View Single Post
  #9   Report Post  
Old 05-05-2004, 12:02 PM
Pat Kiewicz
 
Posts: n/a
Default tomato weather question

Hillary Israeli said:

Say I have some tomato plants and I divide them into two groups. These are
all the same type of plant and all sprouted at the same time. One group I
put outside after the last frost, but when evening temps are still dipping
into the low 40s or even high 30s. Another group I keep inside for another
month or six weeks, until the evening temps are always in the 50s. Are you
saying that the group one tomatoes will produce their crop later than the
group two tomatoes? Or when you say they "slow down," do you mean that
they will just not do much until it is warmer outside?

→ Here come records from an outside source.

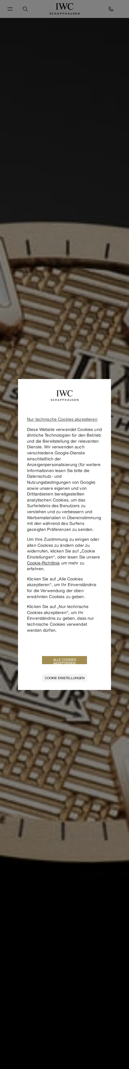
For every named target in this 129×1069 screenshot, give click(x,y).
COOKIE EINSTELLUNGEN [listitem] (65, 678)
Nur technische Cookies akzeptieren (62, 419)
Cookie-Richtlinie (43, 562)
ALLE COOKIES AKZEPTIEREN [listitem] (64, 661)
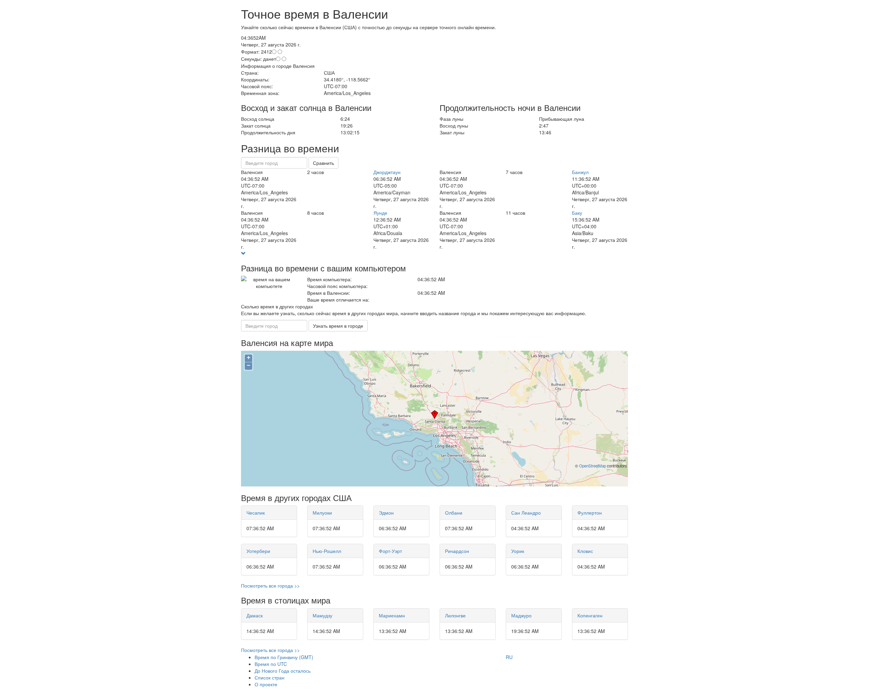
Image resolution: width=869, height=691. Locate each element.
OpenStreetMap (592, 465)
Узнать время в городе (338, 325)
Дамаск (254, 615)
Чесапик (255, 512)
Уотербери (258, 551)
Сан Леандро (526, 512)
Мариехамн (392, 615)
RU (509, 657)
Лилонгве (455, 615)
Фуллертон (589, 512)
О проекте (266, 684)
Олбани (453, 512)
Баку (577, 212)
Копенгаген (590, 615)
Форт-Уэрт (390, 551)
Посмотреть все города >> (270, 585)
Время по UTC (271, 663)
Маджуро (521, 615)
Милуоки (322, 512)
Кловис (585, 551)
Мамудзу (322, 615)
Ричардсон (457, 551)
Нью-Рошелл (327, 551)
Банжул (580, 172)
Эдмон (386, 512)
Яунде (380, 212)
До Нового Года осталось (283, 670)
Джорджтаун (387, 172)
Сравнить (323, 162)
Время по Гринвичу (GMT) (284, 657)
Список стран (269, 677)
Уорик (517, 551)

Assuming that the early group doesn't actually get damaged by frosts
(which have occured in my garden in the last half of May) they will not
bear any earlier than later planted tomatoes.

Personally, rushing them out has no gain with the potential for loss or
having to do a lot of extra fiddly work protecting them from frost. So
what's the advantage? I start my plants late enough indoors so I'm
not forced to rush them out, and set them out when it's warm enough
not to check their growth.
--
Pat in Plymouth MI ('someplace.net' is comcast)

Any technology distinguishable from magic is insufficiently advanced.